About 146,000 users of USAJobs.gov had their personal information compromised in recent attacks on Monster.com, the US Office of Personnel Management (OPM) disclosed this week.The breach affected approximately eight per cent of the two million USAJobs.gov users, OPM announced on Wednesday.
Monster administrates the USAJobs.gov website for OPM, the agency in charge of the civil service.
Information breached in the attack includes names, email addresses and telephone numbers. No Social Security numbers were compromised, according to OPM.
The breach was part of a multi-layered attack on Monster, in which hackers used credentials to access the site, then spread a trojan to capture names, email addresses and telephone numbers of job seekers.
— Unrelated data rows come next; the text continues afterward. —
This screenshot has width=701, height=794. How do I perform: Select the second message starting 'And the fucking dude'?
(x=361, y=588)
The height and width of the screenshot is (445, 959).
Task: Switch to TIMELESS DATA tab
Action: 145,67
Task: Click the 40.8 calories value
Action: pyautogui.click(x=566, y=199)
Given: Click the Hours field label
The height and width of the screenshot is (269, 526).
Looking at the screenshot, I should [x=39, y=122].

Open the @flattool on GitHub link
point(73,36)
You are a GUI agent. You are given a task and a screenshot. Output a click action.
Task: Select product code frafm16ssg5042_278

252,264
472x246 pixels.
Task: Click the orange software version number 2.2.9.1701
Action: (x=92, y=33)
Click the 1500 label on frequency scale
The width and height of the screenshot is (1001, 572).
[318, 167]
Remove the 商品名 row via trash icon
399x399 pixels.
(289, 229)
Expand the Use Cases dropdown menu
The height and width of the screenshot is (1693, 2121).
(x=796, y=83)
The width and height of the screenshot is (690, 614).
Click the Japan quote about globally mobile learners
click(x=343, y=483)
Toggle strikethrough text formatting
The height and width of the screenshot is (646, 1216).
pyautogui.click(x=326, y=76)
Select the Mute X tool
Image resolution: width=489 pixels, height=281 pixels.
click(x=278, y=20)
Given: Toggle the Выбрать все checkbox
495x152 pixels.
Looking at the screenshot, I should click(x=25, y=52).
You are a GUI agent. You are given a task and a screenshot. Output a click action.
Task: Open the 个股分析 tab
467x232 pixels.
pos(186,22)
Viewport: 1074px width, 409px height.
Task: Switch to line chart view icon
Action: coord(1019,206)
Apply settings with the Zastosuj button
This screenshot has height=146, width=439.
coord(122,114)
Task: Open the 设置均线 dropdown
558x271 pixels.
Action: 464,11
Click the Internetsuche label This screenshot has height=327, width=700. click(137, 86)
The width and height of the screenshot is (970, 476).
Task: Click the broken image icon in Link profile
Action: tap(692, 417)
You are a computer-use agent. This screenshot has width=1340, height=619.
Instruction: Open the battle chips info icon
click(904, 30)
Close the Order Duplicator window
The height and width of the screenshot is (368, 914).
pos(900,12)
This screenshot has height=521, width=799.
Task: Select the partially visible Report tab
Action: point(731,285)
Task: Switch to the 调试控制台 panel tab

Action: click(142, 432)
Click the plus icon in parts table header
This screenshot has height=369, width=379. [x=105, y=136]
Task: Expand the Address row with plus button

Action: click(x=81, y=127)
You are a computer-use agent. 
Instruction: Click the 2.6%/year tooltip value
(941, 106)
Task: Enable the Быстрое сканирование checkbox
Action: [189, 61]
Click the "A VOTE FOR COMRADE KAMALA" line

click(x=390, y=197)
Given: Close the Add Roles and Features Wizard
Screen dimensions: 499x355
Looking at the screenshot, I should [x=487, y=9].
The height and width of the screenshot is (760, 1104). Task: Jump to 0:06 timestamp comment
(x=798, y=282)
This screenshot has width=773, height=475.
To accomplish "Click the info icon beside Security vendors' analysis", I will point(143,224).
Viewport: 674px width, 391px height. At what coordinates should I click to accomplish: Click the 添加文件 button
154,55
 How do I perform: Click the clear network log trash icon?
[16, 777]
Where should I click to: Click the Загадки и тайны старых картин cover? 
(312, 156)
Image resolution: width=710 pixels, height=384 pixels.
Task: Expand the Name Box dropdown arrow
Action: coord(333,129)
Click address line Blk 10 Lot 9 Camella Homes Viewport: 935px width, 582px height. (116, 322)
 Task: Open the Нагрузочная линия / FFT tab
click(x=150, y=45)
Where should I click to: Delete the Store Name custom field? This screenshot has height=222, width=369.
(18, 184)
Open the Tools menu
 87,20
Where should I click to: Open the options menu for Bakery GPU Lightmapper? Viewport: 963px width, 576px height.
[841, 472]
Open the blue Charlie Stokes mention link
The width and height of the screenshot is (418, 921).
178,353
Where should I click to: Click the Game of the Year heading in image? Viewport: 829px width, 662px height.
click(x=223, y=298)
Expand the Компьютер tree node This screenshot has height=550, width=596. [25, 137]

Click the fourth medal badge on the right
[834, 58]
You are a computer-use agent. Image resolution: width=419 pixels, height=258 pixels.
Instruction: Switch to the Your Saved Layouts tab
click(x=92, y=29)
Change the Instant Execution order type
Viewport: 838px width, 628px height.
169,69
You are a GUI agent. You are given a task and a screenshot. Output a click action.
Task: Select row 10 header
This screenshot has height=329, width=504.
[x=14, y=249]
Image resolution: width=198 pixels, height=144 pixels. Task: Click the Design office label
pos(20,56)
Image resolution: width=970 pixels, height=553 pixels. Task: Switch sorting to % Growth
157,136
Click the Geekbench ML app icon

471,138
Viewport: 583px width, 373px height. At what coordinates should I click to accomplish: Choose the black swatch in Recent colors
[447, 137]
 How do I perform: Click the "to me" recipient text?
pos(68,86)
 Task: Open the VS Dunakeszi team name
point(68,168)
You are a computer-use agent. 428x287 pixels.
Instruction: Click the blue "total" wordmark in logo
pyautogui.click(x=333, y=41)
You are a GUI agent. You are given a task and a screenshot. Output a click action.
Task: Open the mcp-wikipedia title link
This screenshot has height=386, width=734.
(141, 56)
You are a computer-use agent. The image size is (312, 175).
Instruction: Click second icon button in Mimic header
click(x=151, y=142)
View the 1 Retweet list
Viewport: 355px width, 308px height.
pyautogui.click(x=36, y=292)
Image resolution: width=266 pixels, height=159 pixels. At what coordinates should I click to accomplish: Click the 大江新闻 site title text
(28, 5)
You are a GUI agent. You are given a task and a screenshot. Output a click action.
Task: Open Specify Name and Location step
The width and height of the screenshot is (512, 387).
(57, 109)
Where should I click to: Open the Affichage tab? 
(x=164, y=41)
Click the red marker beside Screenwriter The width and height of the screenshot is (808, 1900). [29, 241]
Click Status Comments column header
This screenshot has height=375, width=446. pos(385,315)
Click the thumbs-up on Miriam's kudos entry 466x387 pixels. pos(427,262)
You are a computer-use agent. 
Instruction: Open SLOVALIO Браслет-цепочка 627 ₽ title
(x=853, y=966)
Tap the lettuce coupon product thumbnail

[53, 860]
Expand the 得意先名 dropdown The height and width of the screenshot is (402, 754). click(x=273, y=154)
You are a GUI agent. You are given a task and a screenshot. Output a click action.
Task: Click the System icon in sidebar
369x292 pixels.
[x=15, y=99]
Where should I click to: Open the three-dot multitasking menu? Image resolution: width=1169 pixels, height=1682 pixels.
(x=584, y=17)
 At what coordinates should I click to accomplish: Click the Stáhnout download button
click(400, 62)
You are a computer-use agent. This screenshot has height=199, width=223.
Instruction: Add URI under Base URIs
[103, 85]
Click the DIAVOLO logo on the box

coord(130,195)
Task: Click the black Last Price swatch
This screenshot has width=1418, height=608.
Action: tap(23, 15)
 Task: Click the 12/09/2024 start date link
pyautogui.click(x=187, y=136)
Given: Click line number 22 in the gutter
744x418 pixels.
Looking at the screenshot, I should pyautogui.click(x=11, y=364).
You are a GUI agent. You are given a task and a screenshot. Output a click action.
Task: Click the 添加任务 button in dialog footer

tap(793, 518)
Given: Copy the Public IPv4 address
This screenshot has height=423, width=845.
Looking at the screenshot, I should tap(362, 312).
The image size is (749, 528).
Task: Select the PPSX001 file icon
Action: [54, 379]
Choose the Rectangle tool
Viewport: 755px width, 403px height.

That stolen information was used to deliver spear phishing emails to job seekers, requesting financial details or recruiting individuals to join the scam.
Experts have said that such multi-layered attacks will become more common in the future.
OPM published a security notice on USAJobs.gov and reminded users that they will not be asked to provide personal information in unsolicited emails. The agency is also sending letters to all affected subscribers.
OPM spokesman Peter Graves said the agency should complete email notification of all 2 million users today. Monster officials said this week that they're beefing up security measures in response to the recent data theft that exposed the personal information of 1.3 million subscribers.